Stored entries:
*** Block opens ***
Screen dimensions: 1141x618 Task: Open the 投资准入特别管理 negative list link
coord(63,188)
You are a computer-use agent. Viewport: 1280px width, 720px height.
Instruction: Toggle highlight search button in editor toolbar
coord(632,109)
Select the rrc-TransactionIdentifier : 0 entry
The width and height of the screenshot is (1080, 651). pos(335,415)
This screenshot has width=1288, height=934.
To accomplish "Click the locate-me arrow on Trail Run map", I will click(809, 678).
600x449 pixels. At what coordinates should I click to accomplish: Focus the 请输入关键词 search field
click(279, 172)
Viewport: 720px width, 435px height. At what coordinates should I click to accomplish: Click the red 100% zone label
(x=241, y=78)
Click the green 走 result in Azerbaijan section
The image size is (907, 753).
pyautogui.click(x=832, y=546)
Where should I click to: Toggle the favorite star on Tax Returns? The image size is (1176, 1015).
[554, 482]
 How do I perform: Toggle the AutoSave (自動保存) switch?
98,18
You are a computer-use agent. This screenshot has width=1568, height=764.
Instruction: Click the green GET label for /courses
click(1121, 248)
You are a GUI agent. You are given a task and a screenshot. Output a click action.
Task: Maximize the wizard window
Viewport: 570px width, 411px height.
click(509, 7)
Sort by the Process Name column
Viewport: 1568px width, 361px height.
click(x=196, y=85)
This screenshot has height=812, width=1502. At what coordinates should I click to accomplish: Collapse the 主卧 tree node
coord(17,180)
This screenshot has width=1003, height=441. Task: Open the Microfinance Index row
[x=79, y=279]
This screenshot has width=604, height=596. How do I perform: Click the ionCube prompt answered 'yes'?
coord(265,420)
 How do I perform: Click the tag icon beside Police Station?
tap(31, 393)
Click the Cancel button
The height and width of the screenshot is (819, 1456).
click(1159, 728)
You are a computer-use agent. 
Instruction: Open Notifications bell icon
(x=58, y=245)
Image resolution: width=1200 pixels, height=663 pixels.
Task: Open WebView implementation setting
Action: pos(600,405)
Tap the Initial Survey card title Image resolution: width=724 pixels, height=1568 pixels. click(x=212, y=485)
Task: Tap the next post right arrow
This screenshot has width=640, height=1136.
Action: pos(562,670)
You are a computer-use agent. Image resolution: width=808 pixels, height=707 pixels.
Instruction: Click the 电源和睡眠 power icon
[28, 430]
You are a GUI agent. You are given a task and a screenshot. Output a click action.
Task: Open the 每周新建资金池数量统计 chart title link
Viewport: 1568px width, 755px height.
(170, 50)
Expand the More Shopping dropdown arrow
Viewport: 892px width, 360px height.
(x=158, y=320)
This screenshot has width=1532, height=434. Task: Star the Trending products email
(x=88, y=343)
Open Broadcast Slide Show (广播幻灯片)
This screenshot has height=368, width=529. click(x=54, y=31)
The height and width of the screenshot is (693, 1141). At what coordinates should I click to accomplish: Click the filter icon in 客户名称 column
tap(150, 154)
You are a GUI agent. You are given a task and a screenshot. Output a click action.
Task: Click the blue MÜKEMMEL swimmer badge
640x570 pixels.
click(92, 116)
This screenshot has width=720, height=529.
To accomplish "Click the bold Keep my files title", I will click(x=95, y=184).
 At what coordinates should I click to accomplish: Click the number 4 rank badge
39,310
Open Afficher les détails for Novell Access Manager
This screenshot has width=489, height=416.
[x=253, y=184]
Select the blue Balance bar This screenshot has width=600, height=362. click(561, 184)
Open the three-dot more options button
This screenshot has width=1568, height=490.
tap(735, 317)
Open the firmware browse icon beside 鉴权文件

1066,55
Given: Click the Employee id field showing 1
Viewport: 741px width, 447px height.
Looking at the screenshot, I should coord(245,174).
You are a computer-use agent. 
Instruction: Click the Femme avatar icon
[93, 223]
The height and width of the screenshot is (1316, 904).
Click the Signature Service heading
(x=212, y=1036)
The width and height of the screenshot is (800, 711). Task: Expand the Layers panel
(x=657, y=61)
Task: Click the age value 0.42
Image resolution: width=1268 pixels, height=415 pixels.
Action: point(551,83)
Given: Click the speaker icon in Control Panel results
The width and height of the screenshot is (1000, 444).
*** Block closes ***
### WHAT YOU ARE ASKED TO DO
After reading the data above, return it verbatim in full.

### RESULT FOR THIS EXERCISE
Screen dimensions: 1141x618 Task: Open the 投资准入特别管理 negative list link
coord(63,188)
You are a computer-use agent. Viewport: 1280px width, 720px height.
Instruction: Toggle highlight search button in editor toolbar
coord(632,109)
Select the rrc-TransactionIdentifier : 0 entry
The width and height of the screenshot is (1080, 651). pos(335,415)
This screenshot has width=1288, height=934.
To accomplish "Click the locate-me arrow on Trail Run map", I will click(809, 678).
600x449 pixels. At what coordinates should I click to accomplish: Focus the 请输入关键词 search field
click(279, 172)
Viewport: 720px width, 435px height. At what coordinates should I click to accomplish: Click the red 100% zone label
(x=241, y=78)
Click the green 走 result in Azerbaijan section
The image size is (907, 753).
pyautogui.click(x=832, y=546)
Where should I click to: Toggle the favorite star on Tax Returns? The image size is (1176, 1015).
[554, 482]
 How do I perform: Toggle the AutoSave (自動保存) switch?
98,18
You are a computer-use agent. This screenshot has width=1568, height=764.
Instruction: Click the green GET label for /courses
click(1121, 248)
You are a GUI agent. You are given a task and a screenshot. Output a click action.
Task: Maximize the wizard window
Viewport: 570px width, 411px height.
click(509, 7)
Sort by the Process Name column
Viewport: 1568px width, 361px height.
click(x=196, y=85)
This screenshot has height=812, width=1502. At what coordinates should I click to accomplish: Collapse the 主卧 tree node
coord(17,180)
This screenshot has width=1003, height=441. Task: Open the Microfinance Index row
[x=79, y=279]
This screenshot has width=604, height=596. How do I perform: Click the ionCube prompt answered 'yes'?
coord(265,420)
 How do I perform: Click the tag icon beside Police Station?
tap(31, 393)
Click the Cancel button
The height and width of the screenshot is (819, 1456).
click(1159, 728)
You are a computer-use agent. 
Instruction: Open Notifications bell icon
(x=58, y=245)
Image resolution: width=1200 pixels, height=663 pixels.
Task: Open WebView implementation setting
Action: pos(600,405)
Tap the Initial Survey card title Image resolution: width=724 pixels, height=1568 pixels. click(x=212, y=485)
Task: Tap the next post right arrow
This screenshot has width=640, height=1136.
Action: pos(562,670)
You are a computer-use agent. Image resolution: width=808 pixels, height=707 pixels.
Instruction: Click the 电源和睡眠 power icon
[28, 430]
You are a GUI agent. You are given a task and a screenshot. Output a click action.
Task: Open the 每周新建资金池数量统计 chart title link
Viewport: 1568px width, 755px height.
(170, 50)
Expand the More Shopping dropdown arrow
Viewport: 892px width, 360px height.
(x=158, y=320)
This screenshot has width=1532, height=434. Task: Star the Trending products email
(x=88, y=343)
Open Broadcast Slide Show (广播幻灯片)
This screenshot has height=368, width=529. click(x=54, y=31)
The height and width of the screenshot is (693, 1141). At what coordinates should I click to accomplish: Click the filter icon in 客户名称 column
tap(150, 154)
You are a GUI agent. You are given a task and a screenshot. Output a click action.
Task: Click the blue MÜKEMMEL swimmer badge
640x570 pixels.
click(92, 116)
This screenshot has width=720, height=529.
To accomplish "Click the bold Keep my files title", I will click(x=95, y=184).
 At what coordinates should I click to accomplish: Click the number 4 rank badge
39,310
Open Afficher les détails for Novell Access Manager
This screenshot has width=489, height=416.
[x=253, y=184]
Select the blue Balance bar This screenshot has width=600, height=362. click(561, 184)
Open the three-dot more options button
This screenshot has width=1568, height=490.
tap(735, 317)
Open the firmware browse icon beside 鉴权文件

1066,55
Given: Click the Employee id field showing 1
Viewport: 741px width, 447px height.
Looking at the screenshot, I should coord(245,174).
You are a computer-use agent. 
Instruction: Click the Femme avatar icon
[93, 223]
The height and width of the screenshot is (1316, 904).
Click the Signature Service heading
(x=212, y=1036)
The width and height of the screenshot is (800, 711). Task: Expand the Layers panel
(x=657, y=61)
Task: Click the age value 0.42
Image resolution: width=1268 pixels, height=415 pixels.
Action: point(551,83)
Given: Click the speaker icon in Control Panel results
The width and height of the screenshot is (1000, 444).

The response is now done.